Given information:
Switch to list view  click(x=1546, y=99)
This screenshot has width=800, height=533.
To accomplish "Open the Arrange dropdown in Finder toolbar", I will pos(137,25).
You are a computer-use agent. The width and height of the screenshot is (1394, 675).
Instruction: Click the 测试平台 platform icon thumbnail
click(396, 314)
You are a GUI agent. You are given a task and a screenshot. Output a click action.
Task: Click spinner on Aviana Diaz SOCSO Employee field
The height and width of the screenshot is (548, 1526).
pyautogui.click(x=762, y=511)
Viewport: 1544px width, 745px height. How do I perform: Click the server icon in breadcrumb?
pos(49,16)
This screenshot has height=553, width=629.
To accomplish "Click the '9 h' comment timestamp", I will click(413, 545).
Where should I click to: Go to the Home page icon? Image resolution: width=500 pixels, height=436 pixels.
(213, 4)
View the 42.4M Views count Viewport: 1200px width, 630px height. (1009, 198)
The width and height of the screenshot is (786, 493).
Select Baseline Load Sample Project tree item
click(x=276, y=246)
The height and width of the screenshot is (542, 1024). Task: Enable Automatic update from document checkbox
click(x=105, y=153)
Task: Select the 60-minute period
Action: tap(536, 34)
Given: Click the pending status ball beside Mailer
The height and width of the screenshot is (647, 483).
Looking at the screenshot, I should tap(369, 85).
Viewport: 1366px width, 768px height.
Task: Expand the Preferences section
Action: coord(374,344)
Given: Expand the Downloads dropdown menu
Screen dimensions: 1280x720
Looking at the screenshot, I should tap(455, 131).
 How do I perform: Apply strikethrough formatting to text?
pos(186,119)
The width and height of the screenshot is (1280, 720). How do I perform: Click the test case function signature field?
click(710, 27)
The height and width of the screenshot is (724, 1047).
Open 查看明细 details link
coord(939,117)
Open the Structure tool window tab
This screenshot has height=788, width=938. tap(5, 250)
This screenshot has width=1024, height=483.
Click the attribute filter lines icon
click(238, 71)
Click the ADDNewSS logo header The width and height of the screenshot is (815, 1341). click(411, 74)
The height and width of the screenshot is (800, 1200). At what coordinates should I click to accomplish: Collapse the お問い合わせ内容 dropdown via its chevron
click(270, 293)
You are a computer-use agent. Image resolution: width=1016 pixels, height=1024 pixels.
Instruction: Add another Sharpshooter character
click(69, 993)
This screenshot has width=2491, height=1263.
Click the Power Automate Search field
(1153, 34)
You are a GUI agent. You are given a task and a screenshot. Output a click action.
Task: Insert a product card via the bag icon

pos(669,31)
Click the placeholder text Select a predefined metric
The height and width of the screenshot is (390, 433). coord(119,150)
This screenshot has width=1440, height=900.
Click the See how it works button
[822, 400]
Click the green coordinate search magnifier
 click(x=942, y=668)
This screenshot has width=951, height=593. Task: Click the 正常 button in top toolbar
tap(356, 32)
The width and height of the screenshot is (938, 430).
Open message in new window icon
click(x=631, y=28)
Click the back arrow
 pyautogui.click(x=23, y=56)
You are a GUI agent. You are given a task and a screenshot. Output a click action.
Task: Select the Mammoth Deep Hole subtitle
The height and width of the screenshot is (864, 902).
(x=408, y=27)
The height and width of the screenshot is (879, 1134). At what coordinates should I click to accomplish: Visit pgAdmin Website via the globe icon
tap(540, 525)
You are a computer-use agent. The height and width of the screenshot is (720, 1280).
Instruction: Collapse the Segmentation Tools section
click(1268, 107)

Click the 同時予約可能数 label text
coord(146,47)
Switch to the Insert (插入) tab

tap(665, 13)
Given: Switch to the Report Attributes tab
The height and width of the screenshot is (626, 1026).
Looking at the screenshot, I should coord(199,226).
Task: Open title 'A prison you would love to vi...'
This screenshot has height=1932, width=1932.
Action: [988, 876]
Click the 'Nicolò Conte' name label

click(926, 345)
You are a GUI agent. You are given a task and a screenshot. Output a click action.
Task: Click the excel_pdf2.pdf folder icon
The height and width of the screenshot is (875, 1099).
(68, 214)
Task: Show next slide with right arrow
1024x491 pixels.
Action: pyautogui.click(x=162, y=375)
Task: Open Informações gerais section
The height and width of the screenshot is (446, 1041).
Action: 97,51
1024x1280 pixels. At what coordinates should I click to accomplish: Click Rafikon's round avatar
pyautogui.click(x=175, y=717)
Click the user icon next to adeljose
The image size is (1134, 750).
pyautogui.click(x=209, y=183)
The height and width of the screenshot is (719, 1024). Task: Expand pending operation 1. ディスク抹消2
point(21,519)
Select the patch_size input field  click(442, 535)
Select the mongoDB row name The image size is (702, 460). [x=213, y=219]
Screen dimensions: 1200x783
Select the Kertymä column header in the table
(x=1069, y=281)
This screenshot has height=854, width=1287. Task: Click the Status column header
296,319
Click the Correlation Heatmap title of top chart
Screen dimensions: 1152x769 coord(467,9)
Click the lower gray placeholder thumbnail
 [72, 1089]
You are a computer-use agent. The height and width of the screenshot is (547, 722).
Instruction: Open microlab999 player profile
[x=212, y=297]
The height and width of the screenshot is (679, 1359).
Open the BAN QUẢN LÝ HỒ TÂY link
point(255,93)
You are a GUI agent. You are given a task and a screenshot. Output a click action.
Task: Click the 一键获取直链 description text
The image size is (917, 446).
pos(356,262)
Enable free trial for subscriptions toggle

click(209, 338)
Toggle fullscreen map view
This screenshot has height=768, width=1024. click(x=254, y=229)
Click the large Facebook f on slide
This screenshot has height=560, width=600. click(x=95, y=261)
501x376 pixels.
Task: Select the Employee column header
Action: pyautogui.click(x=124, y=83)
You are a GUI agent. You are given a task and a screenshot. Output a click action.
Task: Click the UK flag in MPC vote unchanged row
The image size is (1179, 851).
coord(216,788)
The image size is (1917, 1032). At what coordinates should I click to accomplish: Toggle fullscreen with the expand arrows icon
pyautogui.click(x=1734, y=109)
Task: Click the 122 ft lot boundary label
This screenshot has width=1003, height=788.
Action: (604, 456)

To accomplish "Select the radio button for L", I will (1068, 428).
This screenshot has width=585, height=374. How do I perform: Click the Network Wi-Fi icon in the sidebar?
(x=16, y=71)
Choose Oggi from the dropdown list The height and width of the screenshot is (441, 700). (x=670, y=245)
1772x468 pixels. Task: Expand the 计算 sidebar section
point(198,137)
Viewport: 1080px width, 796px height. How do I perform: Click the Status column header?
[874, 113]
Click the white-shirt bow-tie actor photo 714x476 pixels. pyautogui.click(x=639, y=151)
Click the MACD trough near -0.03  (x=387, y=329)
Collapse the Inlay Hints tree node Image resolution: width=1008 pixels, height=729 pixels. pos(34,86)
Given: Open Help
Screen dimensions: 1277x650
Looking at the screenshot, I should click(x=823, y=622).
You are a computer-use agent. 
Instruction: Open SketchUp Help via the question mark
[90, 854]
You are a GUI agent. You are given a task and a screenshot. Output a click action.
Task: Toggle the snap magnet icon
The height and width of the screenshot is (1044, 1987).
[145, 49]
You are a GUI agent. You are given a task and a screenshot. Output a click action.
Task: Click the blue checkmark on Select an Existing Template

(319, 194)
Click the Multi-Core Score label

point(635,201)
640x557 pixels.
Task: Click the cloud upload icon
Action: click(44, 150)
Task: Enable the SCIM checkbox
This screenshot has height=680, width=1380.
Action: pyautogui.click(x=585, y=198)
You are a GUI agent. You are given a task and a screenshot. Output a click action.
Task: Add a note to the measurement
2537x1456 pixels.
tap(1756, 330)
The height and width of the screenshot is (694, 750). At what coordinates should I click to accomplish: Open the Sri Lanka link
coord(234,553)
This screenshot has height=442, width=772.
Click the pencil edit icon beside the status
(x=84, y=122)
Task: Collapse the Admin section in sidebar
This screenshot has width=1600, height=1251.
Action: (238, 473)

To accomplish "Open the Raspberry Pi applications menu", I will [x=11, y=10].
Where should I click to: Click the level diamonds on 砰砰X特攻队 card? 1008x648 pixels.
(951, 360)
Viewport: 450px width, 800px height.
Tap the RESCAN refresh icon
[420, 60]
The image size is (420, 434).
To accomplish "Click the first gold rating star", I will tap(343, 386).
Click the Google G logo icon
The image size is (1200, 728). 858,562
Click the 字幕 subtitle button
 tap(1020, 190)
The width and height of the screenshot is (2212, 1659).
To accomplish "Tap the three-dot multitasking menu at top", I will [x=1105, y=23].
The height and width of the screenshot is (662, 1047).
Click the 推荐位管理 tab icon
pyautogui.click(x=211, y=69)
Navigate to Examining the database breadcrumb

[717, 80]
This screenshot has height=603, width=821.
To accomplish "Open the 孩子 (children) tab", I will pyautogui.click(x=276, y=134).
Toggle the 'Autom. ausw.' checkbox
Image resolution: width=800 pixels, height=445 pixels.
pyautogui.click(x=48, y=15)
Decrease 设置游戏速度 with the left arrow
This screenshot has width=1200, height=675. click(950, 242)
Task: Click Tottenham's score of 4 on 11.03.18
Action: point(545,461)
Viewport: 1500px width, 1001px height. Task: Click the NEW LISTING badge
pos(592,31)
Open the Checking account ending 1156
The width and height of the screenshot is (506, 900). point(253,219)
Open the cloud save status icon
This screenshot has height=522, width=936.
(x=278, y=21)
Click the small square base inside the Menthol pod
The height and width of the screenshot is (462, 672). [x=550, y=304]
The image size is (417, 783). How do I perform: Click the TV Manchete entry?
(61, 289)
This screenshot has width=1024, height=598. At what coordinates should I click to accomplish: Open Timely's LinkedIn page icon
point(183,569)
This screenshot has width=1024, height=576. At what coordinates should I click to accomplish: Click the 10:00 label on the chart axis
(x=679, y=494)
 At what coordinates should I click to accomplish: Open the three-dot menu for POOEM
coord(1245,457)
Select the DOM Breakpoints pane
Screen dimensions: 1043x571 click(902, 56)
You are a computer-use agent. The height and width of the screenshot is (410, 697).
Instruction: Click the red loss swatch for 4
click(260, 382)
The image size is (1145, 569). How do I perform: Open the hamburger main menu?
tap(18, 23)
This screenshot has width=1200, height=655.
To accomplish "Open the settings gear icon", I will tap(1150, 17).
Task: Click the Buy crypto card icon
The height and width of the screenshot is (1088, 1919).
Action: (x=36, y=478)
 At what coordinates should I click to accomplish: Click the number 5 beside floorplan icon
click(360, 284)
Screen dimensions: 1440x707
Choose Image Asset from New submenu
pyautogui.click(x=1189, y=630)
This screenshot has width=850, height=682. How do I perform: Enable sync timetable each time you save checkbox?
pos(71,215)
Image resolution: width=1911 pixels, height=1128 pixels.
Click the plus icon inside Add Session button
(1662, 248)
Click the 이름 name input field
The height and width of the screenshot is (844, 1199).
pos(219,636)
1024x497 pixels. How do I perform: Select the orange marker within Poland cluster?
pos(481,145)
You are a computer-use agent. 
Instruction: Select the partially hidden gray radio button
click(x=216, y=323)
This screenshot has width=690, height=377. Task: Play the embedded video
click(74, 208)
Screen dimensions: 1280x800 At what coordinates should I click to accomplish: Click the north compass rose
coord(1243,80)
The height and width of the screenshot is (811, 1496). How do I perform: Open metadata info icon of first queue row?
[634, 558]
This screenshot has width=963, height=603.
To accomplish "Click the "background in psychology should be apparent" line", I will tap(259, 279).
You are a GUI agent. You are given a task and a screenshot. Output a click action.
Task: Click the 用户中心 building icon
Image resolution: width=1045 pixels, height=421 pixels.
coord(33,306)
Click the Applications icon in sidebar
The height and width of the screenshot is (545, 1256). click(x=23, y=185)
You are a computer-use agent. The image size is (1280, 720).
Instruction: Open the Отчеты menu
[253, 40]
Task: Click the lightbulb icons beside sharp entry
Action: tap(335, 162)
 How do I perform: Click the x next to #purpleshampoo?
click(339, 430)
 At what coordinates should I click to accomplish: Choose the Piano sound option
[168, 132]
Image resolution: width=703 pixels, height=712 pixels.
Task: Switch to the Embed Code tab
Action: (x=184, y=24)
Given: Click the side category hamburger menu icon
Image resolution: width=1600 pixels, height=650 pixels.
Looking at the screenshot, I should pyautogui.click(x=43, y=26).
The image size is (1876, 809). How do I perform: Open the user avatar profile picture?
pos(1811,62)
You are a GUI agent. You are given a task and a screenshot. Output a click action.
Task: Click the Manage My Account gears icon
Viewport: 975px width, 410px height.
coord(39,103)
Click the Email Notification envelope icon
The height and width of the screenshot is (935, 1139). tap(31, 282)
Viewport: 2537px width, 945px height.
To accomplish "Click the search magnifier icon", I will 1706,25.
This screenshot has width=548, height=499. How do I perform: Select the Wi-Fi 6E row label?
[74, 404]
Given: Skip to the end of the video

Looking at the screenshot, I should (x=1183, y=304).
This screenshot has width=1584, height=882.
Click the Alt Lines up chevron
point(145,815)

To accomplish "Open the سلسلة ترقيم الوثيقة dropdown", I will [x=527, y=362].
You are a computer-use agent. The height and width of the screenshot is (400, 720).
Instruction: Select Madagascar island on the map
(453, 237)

Task description: Write down exactly every line of the material above up to and including the line containing "This screenshot has height=553, width=629.".

Response area:
Switch to list view  click(x=1546, y=99)
This screenshot has width=800, height=533.
To accomplish "Open the Arrange dropdown in Finder toolbar", I will pos(137,25).
You are a computer-use agent. The width and height of the screenshot is (1394, 675).
Instruction: Click the 测试平台 platform icon thumbnail
click(396, 314)
You are a GUI agent. You are given a task and a screenshot. Output a click action.
Task: Click spinner on Aviana Diaz SOCSO Employee field
The height and width of the screenshot is (548, 1526).
pyautogui.click(x=762, y=511)
Viewport: 1544px width, 745px height. How do I perform: Click the server icon in breadcrumb?
pos(49,16)
This screenshot has height=553, width=629.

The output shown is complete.